Rascals with mulled wine jelly

Ingredients

For 35 Servings

  • 1 St. Bioorange
  • 100 ml of red wine
  • 180 g canning Sugar (3:1)
  • 2 star anise stars
  • 1 Cinnamon stick
  • 3 cloves
  • 200 g Butter
  • 100 g of sugar
  • Salt
  • 1 Egg Yolk (M-Class)
  • 150 g ground almonds
  • 180 g of flour
  • Flour to Roll out
  • Powdered sugar for Dusting

Time

  • 1 hour, 40 minutes

Nutrition

  • Serving Size: 1 Serving
  • Calories: 127 kcal
  • Fat: 7 g
  • Carbohydrate: 13 g
  • Protein: 1 g

Difficulty

  • Easy

Preparation

  • For the mulled wine, the peel of half an Orange jelly peeling with a peeler. Orange squeeze out the juice. Orange juice, red wine, Sugar, orange peel, star anise, cinnamon and bring to a boil rod and cloves, and 4 minutes in simmer. Mulled wine jelly, pour through a sieve and leave to cool.
  • For the pastry cold Butter cut into small pieces. Butter, sugar, 1 pinch of salt and egg yolk with the kneading hooks of the hand mixer knead. Almonds and flour and knead with the hands fast to a smooth dough. To shape dough to a flat brick, in cling wrap and chill for 1 hour.
  • Shortcrust knead briefly and in small portions to a well-floured surface, about 4 mm thick roll.
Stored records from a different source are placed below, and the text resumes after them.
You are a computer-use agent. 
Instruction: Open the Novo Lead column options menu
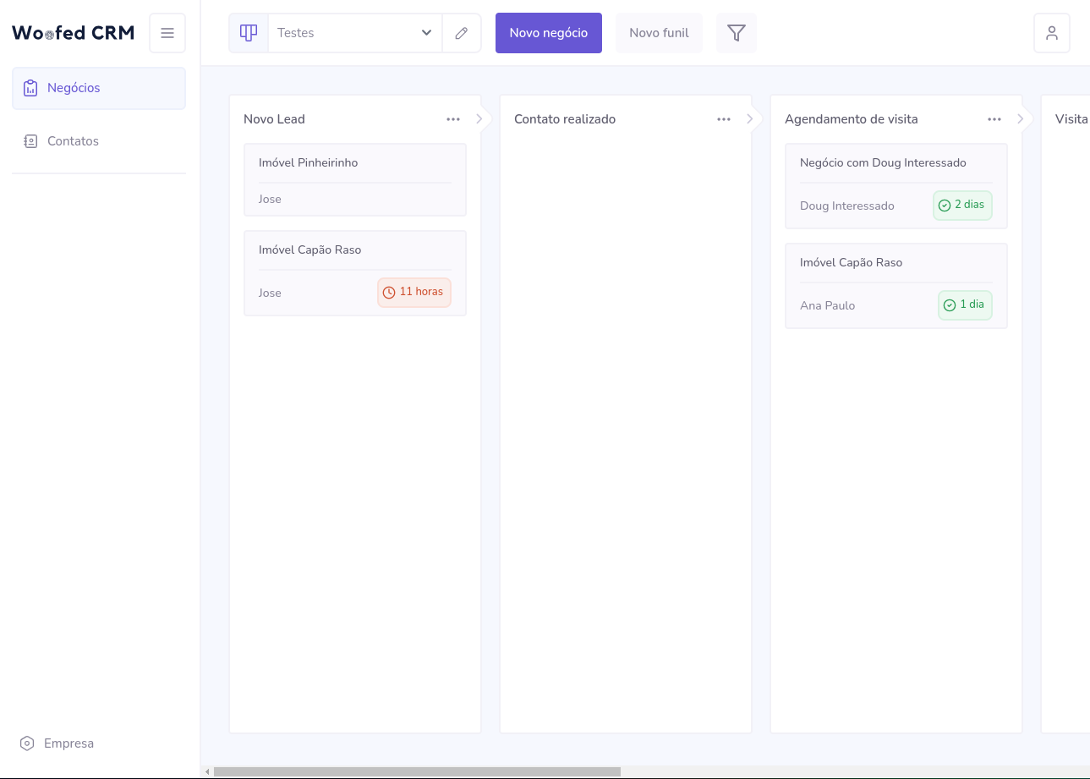pyautogui.click(x=453, y=119)
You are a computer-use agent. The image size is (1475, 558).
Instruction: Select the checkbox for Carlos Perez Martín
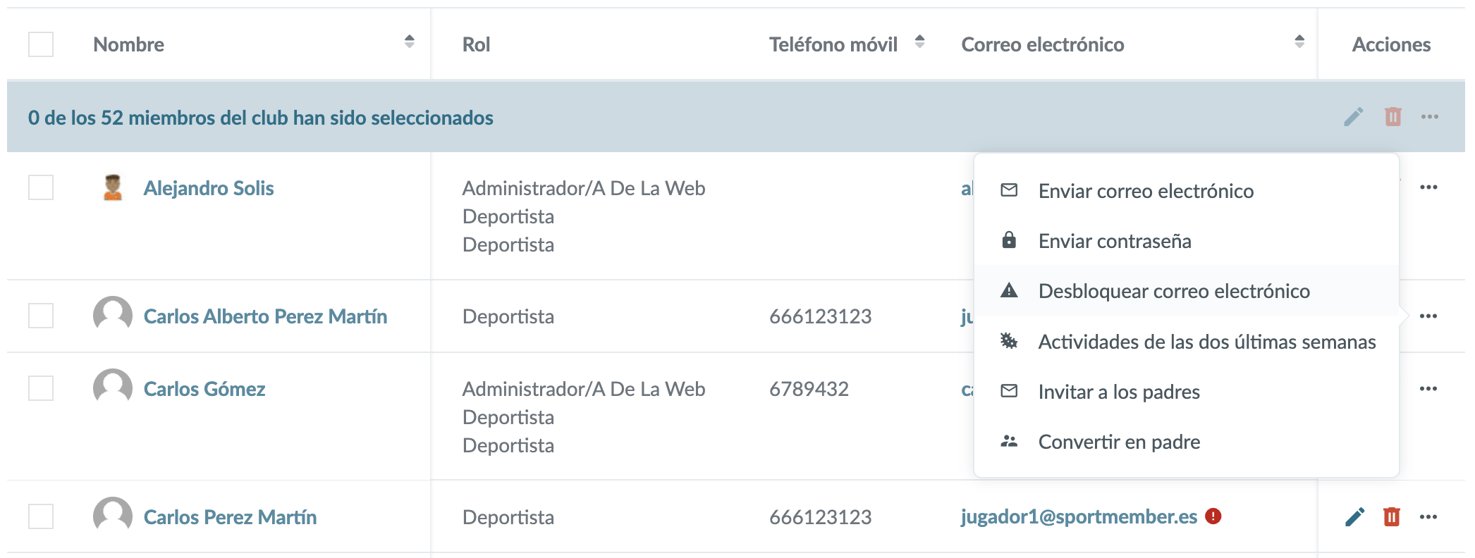tap(41, 516)
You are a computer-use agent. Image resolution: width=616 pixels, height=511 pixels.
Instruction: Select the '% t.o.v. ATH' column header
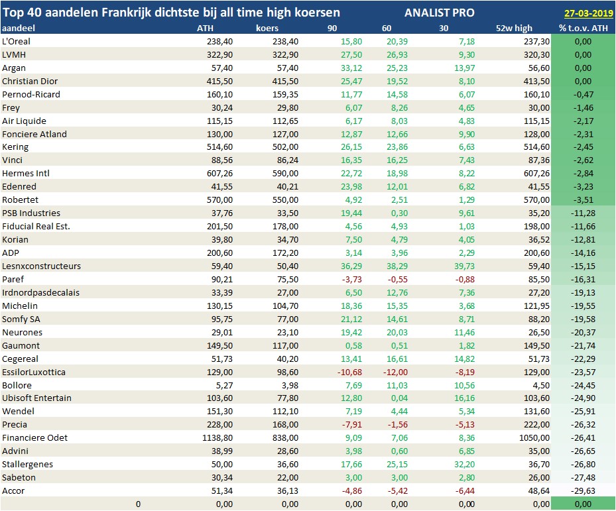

Various big stars (diameter 4-7 cm) cut out and on with baking paper baking sheet put set. From the half of the star in the center small circles or stars cut out. The rest of the dough back together, knead, roll out and again star shaped cookie cutter until all the dough is processed. If the shortbread dough is too soft, in between, short cool.
  • Shortcrust pastry star successively in a preheated oven at 180°C (Gas 2-3; convection 170°C) on the middle Rail one after another 8-10 minutes until Golden brown and leave to cool.
  • Mulled wine jelly, stirring with a whisk until smooth, in a disposable piping bag and cut off a small tip. A little jelly on the back of the closed star syringe, the same large star with a hole on top and press lightly. The rest of the jelly into the Opening in the syringe. Rascals evenly sprinkle with powdered sugar and allow to dry overnight.
  • The rogues hold up in tin cans between layers of parchment paper in a cool and dry stored for about 2 weeks.